BEGIN GIVEN DATA

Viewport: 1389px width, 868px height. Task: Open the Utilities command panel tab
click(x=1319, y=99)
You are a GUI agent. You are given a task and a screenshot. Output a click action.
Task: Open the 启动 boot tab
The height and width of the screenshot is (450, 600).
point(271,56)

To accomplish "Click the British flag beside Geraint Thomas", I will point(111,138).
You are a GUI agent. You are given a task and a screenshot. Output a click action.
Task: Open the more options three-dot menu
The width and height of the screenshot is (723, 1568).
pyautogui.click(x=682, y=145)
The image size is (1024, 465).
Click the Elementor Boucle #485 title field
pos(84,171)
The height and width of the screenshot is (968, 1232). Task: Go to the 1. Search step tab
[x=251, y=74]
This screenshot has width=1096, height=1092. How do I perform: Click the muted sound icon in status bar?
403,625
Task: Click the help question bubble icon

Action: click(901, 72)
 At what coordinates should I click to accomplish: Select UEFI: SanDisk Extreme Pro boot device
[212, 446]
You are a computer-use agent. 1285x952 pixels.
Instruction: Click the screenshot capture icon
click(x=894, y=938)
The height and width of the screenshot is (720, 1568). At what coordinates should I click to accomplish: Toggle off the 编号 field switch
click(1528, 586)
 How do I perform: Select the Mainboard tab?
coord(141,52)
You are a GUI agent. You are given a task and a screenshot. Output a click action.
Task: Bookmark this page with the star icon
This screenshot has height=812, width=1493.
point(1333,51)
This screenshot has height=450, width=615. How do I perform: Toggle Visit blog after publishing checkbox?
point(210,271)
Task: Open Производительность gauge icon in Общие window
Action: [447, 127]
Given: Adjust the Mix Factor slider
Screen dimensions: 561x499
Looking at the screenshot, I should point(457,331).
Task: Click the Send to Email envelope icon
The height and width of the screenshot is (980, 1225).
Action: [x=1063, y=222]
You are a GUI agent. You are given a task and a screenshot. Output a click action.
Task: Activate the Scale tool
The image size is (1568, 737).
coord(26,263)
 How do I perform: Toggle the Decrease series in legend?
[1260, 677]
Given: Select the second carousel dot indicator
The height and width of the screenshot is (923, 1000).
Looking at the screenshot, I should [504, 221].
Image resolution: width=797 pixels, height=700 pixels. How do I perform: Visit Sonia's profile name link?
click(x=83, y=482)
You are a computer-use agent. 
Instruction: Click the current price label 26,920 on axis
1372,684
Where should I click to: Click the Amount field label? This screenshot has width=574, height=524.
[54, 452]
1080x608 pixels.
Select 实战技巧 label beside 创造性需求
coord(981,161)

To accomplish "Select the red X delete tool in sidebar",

END GIVEN DATA

Format the records as a JSON list of strings, one per line, from their first line through the line that contains "I will point(111,138).". Include both ends and omit blank lines.

[
  "Viewport: 1389px width, 868px height. Task: Open the Utilities command panel tab",
  "click(x=1319, y=99)",
  "You are a GUI agent. You are given a task and a screenshot. Output a click action.",
  "Task: Open the 启动 boot tab",
  "The height and width of the screenshot is (450, 600).",
  "point(271,56)",
  "To accomplish \"Click the British flag beside Geraint Thomas\", I will point(111,138)."
]